After changing this option, you have to delete your existing RRD files so Munin will create new ones with your new retention settings
I recently evaluated a bunch of trending / alerting tools.
At least on their agent / collector model, there seem to be 2 different models, the "nagios / request model" and the "syslog / reporting" model.
So in the active model you've got
Nagios: mostly for alerts but with some graphing functionality grafted on.
Zabbix: trending / alerting combined. Stores data in a back end SQL database (so data isn't lost / rounded as with RRD databases).
Munin: trending / with plugins to send data to nagios (ie you collect the data with munin then run a nagios program that looks at the local data so you don't need both a munin and nagios agent on the remote system).
The "syslog" model uses either a multicast or unicast UDP model where the monitored system sends a UDP packet to the collector every interval of time. The traffic is unsolicited; the reporting system just sends it every interval regardless of if the monitoring system is up or not.
collectd and ganglia both follow this model.
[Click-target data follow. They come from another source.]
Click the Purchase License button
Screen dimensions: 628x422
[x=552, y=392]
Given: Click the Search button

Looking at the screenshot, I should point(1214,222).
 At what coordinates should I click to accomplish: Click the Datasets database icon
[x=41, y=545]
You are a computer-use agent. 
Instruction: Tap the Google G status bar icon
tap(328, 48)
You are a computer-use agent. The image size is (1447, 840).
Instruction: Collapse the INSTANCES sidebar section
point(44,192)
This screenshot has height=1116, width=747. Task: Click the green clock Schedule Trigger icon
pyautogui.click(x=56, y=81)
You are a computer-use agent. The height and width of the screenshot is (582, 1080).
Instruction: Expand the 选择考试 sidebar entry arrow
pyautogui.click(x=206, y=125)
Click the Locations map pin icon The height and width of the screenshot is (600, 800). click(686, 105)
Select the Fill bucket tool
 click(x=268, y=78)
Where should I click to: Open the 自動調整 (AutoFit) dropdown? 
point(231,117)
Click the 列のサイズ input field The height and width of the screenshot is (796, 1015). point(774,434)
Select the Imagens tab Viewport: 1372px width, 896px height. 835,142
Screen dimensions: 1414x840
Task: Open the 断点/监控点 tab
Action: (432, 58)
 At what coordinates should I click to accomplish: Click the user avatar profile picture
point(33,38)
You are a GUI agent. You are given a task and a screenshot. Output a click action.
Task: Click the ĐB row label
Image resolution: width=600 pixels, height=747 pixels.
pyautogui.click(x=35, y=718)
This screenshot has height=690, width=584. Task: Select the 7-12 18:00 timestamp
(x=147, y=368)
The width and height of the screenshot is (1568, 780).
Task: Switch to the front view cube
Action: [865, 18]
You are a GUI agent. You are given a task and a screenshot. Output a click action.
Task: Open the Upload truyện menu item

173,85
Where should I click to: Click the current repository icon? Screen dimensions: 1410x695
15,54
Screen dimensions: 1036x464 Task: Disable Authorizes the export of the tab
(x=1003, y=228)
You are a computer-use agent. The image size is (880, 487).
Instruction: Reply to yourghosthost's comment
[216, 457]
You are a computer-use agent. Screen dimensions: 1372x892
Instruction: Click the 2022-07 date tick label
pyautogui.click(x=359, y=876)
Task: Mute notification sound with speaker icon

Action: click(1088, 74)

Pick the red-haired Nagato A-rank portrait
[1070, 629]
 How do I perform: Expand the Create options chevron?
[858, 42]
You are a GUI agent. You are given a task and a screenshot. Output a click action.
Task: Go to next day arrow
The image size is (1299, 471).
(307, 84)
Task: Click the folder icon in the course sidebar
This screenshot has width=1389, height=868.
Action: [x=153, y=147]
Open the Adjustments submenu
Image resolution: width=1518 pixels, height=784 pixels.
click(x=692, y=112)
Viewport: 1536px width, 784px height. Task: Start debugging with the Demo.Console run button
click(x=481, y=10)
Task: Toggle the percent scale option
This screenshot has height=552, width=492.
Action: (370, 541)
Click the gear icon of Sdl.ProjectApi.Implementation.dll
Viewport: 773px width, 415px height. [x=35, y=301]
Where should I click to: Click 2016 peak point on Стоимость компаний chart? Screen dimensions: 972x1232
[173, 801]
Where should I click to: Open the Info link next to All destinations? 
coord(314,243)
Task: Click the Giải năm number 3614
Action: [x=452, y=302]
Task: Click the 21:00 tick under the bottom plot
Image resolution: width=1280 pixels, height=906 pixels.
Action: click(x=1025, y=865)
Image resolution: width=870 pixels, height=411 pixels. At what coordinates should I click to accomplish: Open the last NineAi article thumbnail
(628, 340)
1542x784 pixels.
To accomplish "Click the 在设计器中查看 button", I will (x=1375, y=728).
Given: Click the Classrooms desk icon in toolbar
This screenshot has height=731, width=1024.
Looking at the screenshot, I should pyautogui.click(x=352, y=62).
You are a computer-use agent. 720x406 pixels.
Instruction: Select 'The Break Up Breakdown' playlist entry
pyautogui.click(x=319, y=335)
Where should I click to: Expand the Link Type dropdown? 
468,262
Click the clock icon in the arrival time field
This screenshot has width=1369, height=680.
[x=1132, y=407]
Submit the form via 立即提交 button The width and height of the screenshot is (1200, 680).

I've never used ganglia but collectd has a little plugin that can report up / warn / critical status to nagios (and it also reports if it hasn't seen data from the host in 3 intervals of time so you see if a system crashed because it doesn't phone home).
Collectd has dreadful graphing / reporting tools out of the box but it outputs either / both RRD and CSV text files (name, time_t, value) so you can roll your own dashboard pretty easily.
I didn't play with ganglia too much.